Provided data —
-*-*-

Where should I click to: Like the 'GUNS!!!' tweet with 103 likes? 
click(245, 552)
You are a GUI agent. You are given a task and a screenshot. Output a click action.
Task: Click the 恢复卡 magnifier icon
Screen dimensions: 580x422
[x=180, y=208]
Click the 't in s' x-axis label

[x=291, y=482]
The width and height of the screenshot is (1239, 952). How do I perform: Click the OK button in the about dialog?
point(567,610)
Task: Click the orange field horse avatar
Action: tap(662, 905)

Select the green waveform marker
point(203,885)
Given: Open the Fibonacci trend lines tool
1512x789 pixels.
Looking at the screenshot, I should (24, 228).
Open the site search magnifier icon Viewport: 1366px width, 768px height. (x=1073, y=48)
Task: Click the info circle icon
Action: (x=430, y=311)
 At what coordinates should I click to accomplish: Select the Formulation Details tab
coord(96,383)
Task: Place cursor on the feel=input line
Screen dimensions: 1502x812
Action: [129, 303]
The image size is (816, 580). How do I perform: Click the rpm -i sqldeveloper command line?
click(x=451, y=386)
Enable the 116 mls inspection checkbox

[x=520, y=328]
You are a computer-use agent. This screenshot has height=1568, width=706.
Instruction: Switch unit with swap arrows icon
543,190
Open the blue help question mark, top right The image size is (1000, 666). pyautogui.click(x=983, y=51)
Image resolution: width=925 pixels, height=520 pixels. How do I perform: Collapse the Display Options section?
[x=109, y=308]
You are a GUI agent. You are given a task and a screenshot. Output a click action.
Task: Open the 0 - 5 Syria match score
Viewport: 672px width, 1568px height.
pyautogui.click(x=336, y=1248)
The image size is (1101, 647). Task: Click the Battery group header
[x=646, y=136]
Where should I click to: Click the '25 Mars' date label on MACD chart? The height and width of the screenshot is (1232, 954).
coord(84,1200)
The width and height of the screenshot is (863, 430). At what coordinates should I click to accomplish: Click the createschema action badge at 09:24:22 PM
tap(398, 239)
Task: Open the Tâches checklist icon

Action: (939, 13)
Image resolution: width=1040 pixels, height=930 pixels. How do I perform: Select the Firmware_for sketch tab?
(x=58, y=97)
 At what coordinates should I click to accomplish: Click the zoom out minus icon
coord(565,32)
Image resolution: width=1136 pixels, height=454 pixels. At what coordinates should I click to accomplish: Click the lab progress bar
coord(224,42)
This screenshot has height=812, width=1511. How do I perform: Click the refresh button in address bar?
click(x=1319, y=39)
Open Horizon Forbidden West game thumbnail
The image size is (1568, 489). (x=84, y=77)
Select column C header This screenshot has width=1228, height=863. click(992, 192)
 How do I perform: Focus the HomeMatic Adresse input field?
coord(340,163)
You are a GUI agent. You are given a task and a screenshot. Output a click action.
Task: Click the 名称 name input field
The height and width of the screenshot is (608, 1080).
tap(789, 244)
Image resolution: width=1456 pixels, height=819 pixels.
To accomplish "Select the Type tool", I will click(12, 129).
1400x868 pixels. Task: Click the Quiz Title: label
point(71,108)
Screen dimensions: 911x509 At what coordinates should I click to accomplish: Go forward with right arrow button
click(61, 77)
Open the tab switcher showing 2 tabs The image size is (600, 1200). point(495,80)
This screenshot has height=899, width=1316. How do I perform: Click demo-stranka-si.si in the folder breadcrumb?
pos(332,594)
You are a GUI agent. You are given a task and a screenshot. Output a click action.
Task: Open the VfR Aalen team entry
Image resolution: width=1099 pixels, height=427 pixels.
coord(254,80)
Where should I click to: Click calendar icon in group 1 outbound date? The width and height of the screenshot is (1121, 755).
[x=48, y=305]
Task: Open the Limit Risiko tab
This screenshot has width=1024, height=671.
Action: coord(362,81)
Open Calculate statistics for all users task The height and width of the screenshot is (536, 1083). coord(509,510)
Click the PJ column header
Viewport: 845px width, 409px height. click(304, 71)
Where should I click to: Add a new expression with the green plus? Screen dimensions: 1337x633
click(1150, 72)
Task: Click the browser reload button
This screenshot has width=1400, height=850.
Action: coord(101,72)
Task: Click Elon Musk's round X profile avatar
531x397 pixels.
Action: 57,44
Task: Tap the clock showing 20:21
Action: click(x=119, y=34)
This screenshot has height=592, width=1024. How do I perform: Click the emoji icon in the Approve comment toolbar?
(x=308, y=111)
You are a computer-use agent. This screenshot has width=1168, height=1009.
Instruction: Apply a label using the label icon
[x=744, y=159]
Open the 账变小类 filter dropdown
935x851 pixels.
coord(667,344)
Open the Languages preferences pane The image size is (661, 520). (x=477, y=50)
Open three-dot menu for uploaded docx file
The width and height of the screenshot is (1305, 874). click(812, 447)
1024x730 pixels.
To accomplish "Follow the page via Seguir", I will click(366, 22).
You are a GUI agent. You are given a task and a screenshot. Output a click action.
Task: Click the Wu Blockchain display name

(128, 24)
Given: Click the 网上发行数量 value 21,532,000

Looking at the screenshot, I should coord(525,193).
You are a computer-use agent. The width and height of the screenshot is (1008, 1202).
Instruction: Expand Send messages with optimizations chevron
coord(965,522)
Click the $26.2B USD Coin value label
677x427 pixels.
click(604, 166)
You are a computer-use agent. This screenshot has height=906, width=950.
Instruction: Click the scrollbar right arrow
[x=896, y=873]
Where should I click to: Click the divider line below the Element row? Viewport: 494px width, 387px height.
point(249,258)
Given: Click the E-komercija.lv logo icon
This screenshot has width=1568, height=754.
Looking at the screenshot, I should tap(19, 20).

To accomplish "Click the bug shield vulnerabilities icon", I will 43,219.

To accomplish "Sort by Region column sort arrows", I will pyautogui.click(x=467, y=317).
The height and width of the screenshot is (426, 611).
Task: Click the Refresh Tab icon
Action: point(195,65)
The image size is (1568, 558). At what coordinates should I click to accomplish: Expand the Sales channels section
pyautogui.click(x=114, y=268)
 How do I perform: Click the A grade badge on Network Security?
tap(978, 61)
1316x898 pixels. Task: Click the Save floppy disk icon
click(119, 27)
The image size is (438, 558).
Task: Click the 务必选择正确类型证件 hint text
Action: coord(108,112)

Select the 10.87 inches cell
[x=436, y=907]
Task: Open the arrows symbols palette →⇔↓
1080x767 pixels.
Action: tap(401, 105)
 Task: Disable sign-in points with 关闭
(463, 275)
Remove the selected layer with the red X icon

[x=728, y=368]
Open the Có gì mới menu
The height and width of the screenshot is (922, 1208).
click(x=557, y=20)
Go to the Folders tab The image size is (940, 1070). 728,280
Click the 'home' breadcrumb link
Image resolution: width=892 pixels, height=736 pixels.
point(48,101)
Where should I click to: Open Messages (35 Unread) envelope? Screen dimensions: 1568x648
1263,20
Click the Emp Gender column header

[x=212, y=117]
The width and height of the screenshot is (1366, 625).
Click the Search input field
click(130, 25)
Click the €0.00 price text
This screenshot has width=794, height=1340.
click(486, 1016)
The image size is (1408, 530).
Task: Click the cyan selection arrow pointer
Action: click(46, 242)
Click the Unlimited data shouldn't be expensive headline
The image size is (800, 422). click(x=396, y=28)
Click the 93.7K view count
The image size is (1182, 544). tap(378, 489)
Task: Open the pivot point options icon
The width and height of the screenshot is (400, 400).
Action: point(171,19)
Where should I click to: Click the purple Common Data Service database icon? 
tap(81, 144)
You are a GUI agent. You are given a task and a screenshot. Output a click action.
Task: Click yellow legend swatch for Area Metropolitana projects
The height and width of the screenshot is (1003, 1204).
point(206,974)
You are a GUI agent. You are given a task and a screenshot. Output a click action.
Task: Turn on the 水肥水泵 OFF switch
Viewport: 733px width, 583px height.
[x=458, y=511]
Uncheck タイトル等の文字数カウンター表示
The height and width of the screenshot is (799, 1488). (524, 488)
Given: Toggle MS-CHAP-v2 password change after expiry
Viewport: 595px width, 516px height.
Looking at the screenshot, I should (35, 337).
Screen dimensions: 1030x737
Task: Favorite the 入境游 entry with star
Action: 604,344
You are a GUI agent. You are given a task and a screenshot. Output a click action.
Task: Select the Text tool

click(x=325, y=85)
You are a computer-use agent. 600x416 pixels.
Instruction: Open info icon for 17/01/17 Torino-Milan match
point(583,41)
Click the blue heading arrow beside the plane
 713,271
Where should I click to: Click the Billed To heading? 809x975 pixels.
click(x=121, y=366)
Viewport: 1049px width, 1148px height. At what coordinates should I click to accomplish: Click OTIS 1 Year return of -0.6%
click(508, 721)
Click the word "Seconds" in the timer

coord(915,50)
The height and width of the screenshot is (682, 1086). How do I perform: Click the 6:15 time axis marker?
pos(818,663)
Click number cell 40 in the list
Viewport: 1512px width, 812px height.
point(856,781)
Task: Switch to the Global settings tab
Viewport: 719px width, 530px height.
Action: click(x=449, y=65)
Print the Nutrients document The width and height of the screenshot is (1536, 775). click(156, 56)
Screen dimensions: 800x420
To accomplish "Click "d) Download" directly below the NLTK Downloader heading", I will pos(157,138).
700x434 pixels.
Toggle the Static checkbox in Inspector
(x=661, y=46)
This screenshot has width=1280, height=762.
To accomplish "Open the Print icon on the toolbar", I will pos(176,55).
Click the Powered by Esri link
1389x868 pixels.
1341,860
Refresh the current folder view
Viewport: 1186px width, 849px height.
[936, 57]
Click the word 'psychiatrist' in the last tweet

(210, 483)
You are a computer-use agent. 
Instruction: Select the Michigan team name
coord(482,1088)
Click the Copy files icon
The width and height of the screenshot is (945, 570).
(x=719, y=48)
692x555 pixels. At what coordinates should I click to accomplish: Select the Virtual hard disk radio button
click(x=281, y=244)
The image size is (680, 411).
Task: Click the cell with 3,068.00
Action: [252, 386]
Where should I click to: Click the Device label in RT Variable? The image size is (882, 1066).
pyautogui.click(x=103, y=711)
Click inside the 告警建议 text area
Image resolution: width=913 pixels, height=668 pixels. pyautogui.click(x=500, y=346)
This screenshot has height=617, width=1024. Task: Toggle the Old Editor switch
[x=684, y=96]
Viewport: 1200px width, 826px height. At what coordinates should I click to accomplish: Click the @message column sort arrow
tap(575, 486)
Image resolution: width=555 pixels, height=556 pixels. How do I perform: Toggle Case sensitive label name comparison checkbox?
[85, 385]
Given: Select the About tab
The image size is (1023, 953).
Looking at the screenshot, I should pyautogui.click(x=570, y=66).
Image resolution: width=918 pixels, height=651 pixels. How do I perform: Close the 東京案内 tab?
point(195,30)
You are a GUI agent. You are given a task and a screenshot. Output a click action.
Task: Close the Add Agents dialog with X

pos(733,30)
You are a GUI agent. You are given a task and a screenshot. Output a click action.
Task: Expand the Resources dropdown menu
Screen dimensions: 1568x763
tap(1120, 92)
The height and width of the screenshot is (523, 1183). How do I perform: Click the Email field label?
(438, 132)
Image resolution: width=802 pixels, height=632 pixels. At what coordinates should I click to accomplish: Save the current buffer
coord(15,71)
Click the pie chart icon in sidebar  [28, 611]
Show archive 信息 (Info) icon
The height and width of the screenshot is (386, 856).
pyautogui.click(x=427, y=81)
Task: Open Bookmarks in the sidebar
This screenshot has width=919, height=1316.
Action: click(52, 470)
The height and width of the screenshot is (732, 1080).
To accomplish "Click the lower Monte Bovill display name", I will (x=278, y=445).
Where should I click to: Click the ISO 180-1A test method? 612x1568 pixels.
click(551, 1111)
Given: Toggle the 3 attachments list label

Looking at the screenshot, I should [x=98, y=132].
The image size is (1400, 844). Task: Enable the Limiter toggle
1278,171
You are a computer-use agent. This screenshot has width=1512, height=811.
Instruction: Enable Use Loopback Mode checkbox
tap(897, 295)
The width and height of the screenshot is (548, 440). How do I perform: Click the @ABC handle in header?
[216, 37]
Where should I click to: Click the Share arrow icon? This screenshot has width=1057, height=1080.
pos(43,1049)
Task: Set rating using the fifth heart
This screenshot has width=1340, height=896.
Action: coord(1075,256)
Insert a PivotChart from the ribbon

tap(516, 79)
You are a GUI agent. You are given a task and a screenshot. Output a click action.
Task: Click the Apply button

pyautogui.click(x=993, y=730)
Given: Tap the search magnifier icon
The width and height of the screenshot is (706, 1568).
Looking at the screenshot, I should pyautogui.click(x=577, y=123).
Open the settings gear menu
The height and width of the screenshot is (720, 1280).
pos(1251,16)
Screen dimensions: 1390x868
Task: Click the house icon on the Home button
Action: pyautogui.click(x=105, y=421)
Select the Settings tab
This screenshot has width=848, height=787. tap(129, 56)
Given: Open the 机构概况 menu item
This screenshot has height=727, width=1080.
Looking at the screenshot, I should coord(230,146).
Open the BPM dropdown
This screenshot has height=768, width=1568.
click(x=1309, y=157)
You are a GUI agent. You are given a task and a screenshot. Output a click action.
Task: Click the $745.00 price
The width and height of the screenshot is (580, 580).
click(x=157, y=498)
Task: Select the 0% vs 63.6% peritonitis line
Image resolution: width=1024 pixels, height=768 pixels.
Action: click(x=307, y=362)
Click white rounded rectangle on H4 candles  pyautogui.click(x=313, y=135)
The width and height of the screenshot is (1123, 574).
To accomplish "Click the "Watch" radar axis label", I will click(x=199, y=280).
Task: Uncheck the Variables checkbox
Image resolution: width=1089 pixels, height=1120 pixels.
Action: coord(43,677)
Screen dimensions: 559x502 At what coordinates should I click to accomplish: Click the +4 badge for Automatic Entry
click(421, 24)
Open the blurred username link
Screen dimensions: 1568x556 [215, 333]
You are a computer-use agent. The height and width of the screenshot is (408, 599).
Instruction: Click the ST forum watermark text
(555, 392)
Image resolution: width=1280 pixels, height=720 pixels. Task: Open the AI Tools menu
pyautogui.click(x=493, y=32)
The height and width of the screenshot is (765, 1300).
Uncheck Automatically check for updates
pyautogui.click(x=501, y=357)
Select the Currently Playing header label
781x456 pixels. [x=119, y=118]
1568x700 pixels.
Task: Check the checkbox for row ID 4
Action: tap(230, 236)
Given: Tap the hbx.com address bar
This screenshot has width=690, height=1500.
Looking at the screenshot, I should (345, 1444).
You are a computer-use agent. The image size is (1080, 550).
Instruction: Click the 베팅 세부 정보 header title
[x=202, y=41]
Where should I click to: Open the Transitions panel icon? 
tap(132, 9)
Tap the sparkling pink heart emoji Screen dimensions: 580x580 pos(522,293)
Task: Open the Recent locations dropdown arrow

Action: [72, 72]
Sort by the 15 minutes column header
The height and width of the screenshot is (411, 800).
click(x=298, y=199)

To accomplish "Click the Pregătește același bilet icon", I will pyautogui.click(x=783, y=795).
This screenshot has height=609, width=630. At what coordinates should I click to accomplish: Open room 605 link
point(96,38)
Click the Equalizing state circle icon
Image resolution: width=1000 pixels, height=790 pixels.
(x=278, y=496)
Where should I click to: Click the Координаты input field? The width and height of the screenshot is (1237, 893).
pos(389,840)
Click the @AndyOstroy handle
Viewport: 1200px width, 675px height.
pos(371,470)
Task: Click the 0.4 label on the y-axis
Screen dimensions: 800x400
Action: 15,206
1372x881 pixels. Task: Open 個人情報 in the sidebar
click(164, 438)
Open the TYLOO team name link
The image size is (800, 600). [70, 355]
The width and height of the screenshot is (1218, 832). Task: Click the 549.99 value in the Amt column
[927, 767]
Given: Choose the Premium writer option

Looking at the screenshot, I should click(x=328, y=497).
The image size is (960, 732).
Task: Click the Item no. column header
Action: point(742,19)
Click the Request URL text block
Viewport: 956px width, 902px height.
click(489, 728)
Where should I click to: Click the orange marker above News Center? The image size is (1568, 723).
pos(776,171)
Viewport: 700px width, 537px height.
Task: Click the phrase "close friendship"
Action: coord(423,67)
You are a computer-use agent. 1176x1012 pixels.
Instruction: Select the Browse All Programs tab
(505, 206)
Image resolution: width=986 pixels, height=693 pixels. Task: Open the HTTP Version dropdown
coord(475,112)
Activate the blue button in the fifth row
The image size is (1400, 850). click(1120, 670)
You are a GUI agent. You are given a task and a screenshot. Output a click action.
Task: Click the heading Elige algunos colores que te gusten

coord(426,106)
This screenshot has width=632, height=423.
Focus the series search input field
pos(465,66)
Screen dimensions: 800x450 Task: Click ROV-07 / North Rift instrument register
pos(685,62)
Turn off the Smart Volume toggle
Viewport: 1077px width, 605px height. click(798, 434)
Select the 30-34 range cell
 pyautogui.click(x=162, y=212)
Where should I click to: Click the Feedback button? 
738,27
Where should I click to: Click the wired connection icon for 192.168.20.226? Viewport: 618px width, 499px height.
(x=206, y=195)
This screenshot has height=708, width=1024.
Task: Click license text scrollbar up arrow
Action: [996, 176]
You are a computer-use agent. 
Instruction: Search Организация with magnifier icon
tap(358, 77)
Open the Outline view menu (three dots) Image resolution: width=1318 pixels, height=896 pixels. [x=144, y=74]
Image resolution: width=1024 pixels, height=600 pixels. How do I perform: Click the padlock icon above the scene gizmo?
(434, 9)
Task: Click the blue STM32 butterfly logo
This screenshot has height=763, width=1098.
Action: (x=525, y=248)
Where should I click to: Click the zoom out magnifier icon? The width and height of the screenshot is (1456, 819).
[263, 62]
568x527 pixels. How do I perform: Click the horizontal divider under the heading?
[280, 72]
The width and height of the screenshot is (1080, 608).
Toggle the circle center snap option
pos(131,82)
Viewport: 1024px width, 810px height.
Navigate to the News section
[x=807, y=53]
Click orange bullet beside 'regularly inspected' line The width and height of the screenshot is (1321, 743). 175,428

-*-*-

What to do — Show every line of the listing in which the string "Print" can be found.

Answer box —
Print the Nutrients document The width and height of the screenshot is (1536, 775). click(156, 56)
To accomplish "Open the Print icon on the toolbar", I will pos(176,55).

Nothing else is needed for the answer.